The structure to Melhdau’s music coincides with somewhat traditional formats. His material is derived from familiar songbooks, rock, and his own compositions. There is a naturally rhythmic content in everything he does. Often the tune, the backbone of the piece, he introduces with overture-like proportions. But as he moves from the theme or tune of the piece he is playing, he transforms the music into a continuum that has its own world. The paces are elastic; the rhythm sometimes falls apart but returns often with a dissonance that takes the listener out of mind as the sound proceeds. Melhdau intersperses rests in the flow that are breathless, breathtaking. Chords cascade with the left hand and with the right, a melody expands, retards and cascades in harmony with the left. He can input boogie-woogie beats or ostinatos and arpeggiations to build up to the statement of a melody or play single notes, changing keys or rhythm, in the space between chords to do the same. The resonance is damped; sometimes the music is produced only within the limits of the middle of the keyboard. He plows into zones of musicality; these zones become the constant drive to evolve the music, develop the truth of the sound he makes. These spaces can last forever. Melhdau’s musical imagination is fertile. He holds the listener hostage to beauty and oneness with his journey through a special timing device. But, he returns to his themes, ever so quietly, as a matter of fact. In some ways, the fact that there even was a tune in the piece he has played does NOT matter. The melody becomes a place of origin, a place to begin.

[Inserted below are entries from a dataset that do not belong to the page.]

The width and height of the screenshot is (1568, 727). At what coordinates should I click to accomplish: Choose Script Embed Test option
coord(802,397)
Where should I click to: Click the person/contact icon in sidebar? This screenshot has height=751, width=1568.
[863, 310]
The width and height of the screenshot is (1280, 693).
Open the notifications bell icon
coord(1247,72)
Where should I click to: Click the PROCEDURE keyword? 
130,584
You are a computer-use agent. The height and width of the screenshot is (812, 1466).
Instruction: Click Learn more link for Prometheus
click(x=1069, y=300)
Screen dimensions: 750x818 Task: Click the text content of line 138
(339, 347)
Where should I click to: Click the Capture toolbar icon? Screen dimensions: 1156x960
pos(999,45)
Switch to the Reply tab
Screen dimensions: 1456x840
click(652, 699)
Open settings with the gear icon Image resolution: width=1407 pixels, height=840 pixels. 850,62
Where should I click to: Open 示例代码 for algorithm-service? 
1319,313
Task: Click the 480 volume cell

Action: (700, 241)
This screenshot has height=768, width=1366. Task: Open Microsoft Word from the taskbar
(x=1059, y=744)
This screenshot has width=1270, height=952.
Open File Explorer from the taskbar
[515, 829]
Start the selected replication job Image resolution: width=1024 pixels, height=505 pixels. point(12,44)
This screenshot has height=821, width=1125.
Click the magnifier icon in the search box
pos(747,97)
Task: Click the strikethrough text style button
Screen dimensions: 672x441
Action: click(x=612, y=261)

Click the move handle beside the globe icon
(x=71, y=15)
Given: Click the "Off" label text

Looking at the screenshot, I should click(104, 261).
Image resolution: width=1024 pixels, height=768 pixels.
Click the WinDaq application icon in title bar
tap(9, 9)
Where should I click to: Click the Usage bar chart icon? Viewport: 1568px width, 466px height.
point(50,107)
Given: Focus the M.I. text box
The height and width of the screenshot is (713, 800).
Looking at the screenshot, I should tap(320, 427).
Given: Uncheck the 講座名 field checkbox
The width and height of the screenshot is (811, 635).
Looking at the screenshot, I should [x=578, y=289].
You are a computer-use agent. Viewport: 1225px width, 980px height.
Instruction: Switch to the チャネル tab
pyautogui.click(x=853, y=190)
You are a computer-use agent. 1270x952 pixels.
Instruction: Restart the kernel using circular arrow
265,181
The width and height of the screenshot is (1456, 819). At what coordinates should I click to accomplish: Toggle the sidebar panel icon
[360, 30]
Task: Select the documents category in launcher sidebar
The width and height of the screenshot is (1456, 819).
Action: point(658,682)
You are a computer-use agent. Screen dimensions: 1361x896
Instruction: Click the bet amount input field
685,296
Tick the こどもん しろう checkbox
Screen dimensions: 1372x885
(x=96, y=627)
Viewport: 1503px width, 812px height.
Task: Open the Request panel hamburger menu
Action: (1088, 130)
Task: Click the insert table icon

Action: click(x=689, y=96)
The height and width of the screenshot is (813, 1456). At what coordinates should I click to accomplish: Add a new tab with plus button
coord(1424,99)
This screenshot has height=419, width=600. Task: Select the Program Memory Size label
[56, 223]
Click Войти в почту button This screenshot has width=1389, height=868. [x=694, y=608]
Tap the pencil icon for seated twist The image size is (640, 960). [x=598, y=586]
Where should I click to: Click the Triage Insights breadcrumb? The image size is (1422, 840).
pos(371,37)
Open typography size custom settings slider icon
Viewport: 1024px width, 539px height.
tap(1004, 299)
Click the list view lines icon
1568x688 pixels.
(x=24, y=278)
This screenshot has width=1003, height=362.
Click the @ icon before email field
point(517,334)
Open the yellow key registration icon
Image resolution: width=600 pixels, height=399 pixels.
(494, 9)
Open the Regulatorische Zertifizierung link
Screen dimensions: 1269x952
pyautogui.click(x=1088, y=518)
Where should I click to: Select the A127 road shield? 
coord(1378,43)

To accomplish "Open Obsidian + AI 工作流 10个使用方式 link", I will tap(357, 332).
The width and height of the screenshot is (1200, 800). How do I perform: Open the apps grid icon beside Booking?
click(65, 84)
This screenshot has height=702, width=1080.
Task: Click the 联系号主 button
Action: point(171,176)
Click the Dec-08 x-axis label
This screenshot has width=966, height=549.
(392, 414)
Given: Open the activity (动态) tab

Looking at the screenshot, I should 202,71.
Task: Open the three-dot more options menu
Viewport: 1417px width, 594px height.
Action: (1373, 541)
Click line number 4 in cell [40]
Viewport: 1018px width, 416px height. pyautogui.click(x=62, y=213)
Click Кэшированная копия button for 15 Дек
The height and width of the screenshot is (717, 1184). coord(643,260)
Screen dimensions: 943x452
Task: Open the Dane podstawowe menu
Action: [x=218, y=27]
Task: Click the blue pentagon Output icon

And speaking of PLACES...Melhdau’s new CD on Warner Brothers Records is an exquisite recording. The extensive liner notes demonstrate his ability to communicate verbally as well. The CD is a balance between Melhdau’s working with Jorge Rossy on drums and Larry Grenadier on bass and Melhdau on solo piano. In the Trio cuts, the piano is the forerunner in noticeability; the bass and drums are sometimes so delicate in the way in which they offset the piano, it is as if the piano is being played all by itself. The group has been together for a long time. They are obviously comfortable together. That is unusual for a group these days. For a group to stay together is rare.
Melhdau is a musician, a poet, a philosopher, a believer in how he feels. The beauty that reflects his nature touches all those places that too often exist with longing & melancholy but which are managed by the creative mind with the neverending mapping of the flow of time.